Agents from the Drug Enforcement Administration seized $25,000 in cash from the group on Nov. 16, according to the indictment. The government also is seeking to forfeit other assets and cash tied to the organization.

The case was investigated by the DEA and numerous other police agencies in Oakland and Wayne counties.

In a statement, Oakland County Sheriff Michael Bouchard called the organization "a huge, ongoing, sophisticated criminal enterprise, which was very lucrative for the indicted individuals."

*hxxp://tinyurl.com/5eo2t5*


----------



## nvthis (Dec 11, 2008)

Soooo,..... Do you think it was _lucrative_???:rofl: Aw yes! Nothin' like hammering your point home to millions of 'ignorant' sheeple.


----------



## Leafs.Rule.75 (Dec 11, 2008)

With crap laws like that in the U.S, makes me glad im a canuck hehe, are laws are alot more leanit against green charges...


----------



## noneedforalarm (Dec 11, 2008)

meanwhile 2 ppl were shot and killed in a gunfight somewhere else around there area,maybe 2 of the raiding officers could have gotten work in that part of town where the shooting took place and could have possibly stopped it.we will never know because they were to busy busting up some ppl making money over a natural plant.what a ******* shame.damn the ignorant war on drugs in america...it really is an outrage.btw the shooting i speak of is total fiction,but for all we know it could have happened haha.


----------



## fellafrompocatella (Dec 13, 2008)

Sounds like the show Weeds. Damn thats a good show.


----------



## VaNdLe (Dec 13, 2008)

noneedforalarm said:
			
		

> meanwhile 2 ppl were shot and killed in a gunfight somewhere else around there area,maybe 2 of the raiding officers could have gotten work in that part of town where the shooting took place and could have possibly stopped it.we will never know because they were to busy busting up some ppl making money over a natural plant.what a ******* shame.damn the ignorant war on drugs in america...it really is an outrage.btw the shooting i speak of is total fiction,but for all we know it could have happened haha.
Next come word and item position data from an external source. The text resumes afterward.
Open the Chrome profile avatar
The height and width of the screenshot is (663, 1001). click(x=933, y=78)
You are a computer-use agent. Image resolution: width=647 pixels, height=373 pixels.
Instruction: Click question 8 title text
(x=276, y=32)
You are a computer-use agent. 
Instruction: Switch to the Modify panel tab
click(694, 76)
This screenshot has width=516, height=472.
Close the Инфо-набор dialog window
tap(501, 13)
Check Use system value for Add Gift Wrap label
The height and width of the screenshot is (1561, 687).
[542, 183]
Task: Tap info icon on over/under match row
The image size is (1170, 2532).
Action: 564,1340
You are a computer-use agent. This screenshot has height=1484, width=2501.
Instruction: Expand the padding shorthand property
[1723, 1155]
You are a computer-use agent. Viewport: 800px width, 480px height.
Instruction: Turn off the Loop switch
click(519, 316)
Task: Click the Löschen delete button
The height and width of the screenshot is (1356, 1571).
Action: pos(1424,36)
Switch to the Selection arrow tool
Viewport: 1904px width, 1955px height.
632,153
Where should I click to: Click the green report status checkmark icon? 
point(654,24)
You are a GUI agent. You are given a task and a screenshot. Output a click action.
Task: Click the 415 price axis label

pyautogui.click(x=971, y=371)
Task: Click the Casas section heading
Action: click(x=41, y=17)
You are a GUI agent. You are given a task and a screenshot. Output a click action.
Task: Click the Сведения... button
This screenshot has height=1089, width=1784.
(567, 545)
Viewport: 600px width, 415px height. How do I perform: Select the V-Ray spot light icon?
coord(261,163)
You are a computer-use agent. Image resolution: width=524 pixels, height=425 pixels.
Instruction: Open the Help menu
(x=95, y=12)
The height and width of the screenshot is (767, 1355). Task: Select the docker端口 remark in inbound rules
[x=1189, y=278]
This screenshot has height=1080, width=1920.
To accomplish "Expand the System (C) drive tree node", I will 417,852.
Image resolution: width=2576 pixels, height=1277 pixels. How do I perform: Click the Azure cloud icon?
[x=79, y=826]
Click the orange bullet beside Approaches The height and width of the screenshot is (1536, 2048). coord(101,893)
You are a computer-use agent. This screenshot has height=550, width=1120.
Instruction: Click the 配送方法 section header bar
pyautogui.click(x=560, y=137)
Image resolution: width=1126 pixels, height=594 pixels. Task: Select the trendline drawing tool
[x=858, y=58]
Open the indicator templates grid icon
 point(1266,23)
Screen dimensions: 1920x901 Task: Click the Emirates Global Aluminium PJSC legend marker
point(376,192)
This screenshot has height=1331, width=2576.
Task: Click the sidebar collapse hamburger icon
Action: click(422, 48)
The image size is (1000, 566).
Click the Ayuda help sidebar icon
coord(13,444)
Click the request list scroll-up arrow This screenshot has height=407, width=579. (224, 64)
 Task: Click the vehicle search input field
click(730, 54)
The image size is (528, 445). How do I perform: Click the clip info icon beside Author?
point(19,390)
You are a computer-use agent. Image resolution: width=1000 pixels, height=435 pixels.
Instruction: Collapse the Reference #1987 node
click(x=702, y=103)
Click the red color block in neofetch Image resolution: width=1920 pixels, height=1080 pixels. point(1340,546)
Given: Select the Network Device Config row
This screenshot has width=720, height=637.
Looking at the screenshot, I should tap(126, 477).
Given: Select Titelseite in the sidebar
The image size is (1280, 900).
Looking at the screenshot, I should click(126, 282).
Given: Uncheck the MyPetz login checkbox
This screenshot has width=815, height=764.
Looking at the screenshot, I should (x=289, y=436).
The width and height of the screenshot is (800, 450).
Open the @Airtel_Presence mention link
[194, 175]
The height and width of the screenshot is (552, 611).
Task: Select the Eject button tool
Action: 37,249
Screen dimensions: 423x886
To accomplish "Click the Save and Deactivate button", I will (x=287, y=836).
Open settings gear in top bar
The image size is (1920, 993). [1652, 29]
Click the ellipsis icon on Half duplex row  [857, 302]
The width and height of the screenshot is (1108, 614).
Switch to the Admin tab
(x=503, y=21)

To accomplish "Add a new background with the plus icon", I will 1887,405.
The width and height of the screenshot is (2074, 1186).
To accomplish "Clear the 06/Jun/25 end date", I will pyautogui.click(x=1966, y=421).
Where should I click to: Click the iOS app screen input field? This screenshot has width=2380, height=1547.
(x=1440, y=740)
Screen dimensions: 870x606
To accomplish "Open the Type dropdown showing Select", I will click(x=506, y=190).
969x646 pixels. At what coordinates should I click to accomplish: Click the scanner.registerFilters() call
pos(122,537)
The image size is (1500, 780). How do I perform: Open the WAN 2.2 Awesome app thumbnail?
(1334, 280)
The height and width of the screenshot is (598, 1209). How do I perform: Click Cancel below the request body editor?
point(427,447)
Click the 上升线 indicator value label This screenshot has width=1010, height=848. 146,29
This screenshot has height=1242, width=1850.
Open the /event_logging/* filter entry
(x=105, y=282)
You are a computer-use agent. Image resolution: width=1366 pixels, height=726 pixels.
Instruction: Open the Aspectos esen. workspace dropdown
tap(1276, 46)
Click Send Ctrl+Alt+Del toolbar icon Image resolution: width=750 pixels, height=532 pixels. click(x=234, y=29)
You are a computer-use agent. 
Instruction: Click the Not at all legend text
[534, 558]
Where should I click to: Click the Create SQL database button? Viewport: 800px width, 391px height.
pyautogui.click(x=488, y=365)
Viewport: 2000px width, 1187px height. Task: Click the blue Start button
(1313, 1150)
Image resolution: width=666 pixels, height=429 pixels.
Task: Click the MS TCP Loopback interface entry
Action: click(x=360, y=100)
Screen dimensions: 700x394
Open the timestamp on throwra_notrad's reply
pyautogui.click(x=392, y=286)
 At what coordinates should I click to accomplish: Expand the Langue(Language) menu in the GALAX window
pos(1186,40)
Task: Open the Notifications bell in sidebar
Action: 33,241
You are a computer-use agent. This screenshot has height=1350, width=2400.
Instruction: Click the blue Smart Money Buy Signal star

I know exactly what u mean, Because it happens every weekend


----------



## ktownlegend (Dec 13, 2008)

just what the state of Michigan doesn't need with the new prop 1 that passed finally.


----------



## ishnish (Dec 13, 2008)

i thought i lost my mind for a second there in the begging...
as for the 'lucrative' operation..?   i think leo made half of it up just to look good. i've noticed they tend to do that at times.  i knew a guy that had a similar fate on a smaller scale and the 'official' reports were all exagerated.
anyway, if these people were launder'n thier money, that means they paid taxes on it.  so what of the drug money in uncle sams pocket?


----------